Palisades spokesman Mark Savage says the open house tonight will be informal… kind of like a science fair.

“We’ll have tabletop discussions about the variety of things that historically get brought up at these public meetings and so general public is invited round the area here to come and see our wares.”

This is first time Palisades has hosted an open house since Entergy Corporation bought the plant from Consumers Energy back in 2007.

The Palisades open house will be held from 6 – 8pm tonight at the Beach Haven Event Center: 10420 M-140 Highway, South Haven

(music bump)

This is the Environment Report.

More than 28,000 high temperature records have been broken or tied so far this year in the U.S. 

And… the National Snow and Ice Data Center recently reported the amount of sea ice in the Arctic has fallen to the lowest level in the satellite record.  The scientists say the decline in summer sea ice over the last ten years is a strong signal of long-term climate warming.

Bill McKibben has been writing about climate change for the past two decades, and he’s the founder of 350.org. It’s a grassroots organization that has chapters around the world to urge governments to do something about climate change.  

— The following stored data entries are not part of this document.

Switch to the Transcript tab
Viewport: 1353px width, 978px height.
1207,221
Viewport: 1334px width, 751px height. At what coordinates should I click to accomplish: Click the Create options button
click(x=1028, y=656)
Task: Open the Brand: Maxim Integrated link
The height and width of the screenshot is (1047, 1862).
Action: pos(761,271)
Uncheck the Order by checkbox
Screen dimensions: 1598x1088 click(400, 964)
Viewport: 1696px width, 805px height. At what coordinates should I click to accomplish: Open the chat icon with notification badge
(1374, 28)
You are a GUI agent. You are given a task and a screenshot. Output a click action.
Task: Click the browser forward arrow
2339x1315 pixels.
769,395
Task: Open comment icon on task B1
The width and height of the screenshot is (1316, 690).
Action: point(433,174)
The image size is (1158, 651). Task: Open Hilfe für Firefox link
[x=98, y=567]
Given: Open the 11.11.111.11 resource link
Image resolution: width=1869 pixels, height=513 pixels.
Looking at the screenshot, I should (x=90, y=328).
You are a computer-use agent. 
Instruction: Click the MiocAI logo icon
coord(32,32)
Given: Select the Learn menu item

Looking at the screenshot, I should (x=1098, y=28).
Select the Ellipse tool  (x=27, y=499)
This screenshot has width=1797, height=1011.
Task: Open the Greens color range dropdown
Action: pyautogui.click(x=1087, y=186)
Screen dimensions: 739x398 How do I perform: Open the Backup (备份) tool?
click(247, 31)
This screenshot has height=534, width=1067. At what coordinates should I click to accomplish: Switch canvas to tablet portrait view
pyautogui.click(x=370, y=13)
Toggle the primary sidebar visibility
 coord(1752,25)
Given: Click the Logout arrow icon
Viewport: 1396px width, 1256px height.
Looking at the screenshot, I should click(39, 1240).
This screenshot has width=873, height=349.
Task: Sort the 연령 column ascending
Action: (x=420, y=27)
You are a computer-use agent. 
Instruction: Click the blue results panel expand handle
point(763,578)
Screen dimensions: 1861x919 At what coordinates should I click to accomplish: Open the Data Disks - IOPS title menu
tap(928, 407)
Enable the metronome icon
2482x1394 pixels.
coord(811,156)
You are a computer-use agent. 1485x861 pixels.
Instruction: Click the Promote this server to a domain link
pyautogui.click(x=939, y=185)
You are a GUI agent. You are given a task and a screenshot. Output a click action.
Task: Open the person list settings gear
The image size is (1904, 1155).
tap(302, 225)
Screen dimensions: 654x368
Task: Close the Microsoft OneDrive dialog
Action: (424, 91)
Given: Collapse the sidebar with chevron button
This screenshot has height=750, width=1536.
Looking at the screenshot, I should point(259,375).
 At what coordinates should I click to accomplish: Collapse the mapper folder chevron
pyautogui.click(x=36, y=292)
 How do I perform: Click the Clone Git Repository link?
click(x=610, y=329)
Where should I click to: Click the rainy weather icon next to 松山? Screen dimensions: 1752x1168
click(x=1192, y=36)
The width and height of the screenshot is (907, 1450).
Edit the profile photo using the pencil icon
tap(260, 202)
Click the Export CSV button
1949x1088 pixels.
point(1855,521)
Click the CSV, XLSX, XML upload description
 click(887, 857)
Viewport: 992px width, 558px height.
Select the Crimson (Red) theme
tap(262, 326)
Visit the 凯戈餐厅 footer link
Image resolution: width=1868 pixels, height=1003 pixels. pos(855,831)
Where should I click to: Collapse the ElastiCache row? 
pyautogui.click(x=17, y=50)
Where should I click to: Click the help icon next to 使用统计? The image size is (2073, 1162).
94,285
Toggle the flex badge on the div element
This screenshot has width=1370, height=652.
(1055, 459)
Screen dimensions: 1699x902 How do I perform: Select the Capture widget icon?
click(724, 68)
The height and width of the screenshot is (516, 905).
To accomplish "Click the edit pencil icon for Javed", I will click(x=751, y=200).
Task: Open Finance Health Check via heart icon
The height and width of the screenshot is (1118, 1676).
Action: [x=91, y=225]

Bill, thanks for joining me.  You wrote an article recently in Rolling Stone magazine, and in it, you say we are losing the fight to slow manmade warming of the climate.  Why did you say that?

Bill McKibben: “Well, we can tell we’re losing just by looking around us. The Arctic is melting away with enormous speed. We’re seeing exactly the kind of weather phenomenon that scientists told us we could expect. This summer across the U.S. is a pretty good sort of trailer of coming attractions for the global warming movie. This is what it feels like in its earliest stages and it doesn’t feel good.”

RW: So, the vast majority of publishing climate scientists agree that climate change is real, it’s happening now, and it’s mostly human-caused. But there’s a disconnect between the scientific community and our political leaders. Most politicians are not talking about climate change.

McKibben: “Mitt Romney talked about it; he made a big joke about it at the Republican convention. It was his big laugh line of his speech, that he was not going to be trying to heal the planet – instead he was going to be working on behalf of people’s families. But since most families I know live on this planet, that’s kind of an empty boast.”

RW: But you know, a few years ago, we were hearing more serious discussion about climate change in Congress. What’s changed?

McKibben:  “Well, I think what’s changed is a very well organized and heavily funded effort by the fossil fuel industry to keep this issue at bay. So they’ve now managed to persuade a huge, basically one of our parties to say there’s no such thing as climate change. And that’s a big problem. It’s an overcome-able problem if we build a movement large enough and vocal enough to really insist on change.”

RW: Bill, thank you so much.

McKibben: “Well, thanks for talking with me, Rebecca. You have a good day.”

RW: Bill McKibben is an author and the founder of 350.org. That’s the Environment Report. I’m Rebecca Williams.

Bill McKibben will be speaking at Rackham Auditorium at the University of Michigan on Friday, September 14th at 4:30 pm. The talk will be followed by a book signing.  His talk is titled: “350, the most important number in the English language.”